[Extracted records]
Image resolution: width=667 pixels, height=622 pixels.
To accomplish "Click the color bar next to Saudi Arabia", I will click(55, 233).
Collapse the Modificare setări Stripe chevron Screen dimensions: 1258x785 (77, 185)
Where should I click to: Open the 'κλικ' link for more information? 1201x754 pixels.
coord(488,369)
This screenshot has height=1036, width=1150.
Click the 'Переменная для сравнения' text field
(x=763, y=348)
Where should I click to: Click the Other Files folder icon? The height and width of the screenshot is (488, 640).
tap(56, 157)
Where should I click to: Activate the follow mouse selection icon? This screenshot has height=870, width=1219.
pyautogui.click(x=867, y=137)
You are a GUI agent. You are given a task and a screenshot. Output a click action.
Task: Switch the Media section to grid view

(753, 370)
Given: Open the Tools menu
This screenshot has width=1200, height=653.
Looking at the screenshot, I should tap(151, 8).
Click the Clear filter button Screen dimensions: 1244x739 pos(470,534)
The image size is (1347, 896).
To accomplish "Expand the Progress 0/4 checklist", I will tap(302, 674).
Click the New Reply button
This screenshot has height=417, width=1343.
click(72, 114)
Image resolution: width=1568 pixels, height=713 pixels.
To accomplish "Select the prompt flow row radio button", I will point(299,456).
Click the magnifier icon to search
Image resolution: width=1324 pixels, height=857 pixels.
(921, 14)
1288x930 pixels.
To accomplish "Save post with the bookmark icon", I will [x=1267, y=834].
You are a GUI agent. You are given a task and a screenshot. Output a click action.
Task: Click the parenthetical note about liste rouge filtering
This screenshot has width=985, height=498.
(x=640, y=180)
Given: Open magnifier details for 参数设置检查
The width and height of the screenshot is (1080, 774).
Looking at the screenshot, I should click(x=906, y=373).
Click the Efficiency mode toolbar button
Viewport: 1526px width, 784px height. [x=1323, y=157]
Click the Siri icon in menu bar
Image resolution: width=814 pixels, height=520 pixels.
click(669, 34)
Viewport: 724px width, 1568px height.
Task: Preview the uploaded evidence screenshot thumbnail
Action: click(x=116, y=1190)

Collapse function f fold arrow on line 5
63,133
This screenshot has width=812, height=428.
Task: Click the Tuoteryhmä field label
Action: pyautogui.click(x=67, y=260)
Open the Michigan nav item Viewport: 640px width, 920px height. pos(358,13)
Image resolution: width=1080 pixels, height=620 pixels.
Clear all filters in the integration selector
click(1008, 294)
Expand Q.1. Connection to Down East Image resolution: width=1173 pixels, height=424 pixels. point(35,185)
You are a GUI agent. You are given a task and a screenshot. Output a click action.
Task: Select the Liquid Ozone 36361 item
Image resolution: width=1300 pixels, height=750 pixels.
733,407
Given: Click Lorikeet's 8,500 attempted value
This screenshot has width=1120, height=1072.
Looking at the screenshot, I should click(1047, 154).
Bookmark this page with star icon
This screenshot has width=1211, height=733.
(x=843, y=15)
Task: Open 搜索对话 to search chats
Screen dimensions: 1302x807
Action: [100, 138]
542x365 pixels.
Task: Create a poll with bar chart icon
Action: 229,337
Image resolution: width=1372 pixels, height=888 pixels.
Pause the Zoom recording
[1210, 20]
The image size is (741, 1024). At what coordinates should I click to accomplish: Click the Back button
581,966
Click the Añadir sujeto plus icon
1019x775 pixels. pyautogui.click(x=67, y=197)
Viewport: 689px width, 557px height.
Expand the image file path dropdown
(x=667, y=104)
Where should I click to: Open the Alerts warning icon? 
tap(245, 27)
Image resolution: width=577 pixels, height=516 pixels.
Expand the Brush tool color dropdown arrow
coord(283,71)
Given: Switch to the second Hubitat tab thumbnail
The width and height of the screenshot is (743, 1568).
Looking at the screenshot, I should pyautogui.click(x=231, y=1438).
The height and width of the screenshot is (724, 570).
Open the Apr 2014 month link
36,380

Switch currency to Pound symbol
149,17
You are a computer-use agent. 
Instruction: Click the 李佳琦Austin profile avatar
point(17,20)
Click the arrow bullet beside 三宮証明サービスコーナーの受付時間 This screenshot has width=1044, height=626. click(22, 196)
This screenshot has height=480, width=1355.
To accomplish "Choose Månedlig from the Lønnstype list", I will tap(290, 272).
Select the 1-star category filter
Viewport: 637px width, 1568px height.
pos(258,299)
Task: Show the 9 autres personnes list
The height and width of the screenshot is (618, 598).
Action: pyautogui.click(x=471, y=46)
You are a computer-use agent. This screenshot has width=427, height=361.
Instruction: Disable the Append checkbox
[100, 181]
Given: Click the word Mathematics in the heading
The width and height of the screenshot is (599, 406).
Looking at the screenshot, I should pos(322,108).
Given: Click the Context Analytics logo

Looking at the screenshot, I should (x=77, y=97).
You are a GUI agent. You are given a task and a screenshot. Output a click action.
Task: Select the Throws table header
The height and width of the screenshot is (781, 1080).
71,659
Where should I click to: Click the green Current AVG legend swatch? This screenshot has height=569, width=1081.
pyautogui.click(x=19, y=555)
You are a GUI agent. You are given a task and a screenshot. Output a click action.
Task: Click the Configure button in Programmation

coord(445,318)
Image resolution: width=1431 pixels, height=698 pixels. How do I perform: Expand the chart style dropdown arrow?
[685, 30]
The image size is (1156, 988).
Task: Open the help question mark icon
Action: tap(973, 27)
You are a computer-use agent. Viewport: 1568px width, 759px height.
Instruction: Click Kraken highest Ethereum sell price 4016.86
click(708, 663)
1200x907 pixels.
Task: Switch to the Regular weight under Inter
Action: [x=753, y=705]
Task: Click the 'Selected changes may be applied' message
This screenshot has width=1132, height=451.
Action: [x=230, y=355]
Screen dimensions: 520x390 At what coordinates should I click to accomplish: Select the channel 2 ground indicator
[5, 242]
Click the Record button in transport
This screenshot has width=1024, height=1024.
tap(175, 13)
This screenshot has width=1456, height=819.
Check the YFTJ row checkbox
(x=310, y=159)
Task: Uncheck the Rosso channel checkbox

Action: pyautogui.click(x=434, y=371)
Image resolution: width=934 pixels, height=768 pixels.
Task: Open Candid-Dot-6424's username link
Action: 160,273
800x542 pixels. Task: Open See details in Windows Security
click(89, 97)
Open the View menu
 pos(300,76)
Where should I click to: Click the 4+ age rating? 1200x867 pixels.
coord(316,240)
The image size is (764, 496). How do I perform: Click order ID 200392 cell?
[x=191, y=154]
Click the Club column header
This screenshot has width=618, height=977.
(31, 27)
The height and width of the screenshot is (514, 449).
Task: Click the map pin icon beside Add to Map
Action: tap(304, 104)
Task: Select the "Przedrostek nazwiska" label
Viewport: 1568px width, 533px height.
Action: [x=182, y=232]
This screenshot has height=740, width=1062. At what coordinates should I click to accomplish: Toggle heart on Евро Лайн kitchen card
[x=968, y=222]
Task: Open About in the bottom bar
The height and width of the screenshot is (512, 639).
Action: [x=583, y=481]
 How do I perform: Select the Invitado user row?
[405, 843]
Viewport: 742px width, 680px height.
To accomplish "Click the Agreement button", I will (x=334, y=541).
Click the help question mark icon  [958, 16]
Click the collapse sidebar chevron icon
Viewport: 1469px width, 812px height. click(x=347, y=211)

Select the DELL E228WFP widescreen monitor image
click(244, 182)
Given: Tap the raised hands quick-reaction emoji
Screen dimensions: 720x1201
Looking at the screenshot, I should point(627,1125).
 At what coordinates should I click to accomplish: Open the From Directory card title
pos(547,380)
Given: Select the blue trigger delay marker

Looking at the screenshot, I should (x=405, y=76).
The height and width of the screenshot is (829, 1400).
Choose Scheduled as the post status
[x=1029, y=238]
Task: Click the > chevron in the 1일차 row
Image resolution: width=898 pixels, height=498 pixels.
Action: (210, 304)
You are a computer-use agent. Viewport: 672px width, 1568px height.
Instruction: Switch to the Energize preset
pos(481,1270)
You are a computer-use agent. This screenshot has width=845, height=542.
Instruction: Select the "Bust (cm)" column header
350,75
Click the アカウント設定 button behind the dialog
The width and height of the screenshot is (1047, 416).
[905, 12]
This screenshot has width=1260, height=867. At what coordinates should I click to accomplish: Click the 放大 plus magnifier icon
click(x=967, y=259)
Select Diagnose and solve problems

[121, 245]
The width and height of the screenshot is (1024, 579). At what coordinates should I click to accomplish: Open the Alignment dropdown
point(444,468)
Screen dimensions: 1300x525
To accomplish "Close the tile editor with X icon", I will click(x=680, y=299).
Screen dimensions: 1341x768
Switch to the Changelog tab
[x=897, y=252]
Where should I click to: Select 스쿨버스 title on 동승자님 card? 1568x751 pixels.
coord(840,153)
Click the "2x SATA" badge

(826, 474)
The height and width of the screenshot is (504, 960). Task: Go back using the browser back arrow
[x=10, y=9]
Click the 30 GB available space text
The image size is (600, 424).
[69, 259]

DIRECTIONS: Among the entries above, how many lines contain the string "item"? Only the number should be given.

RESPONSE AREA: 2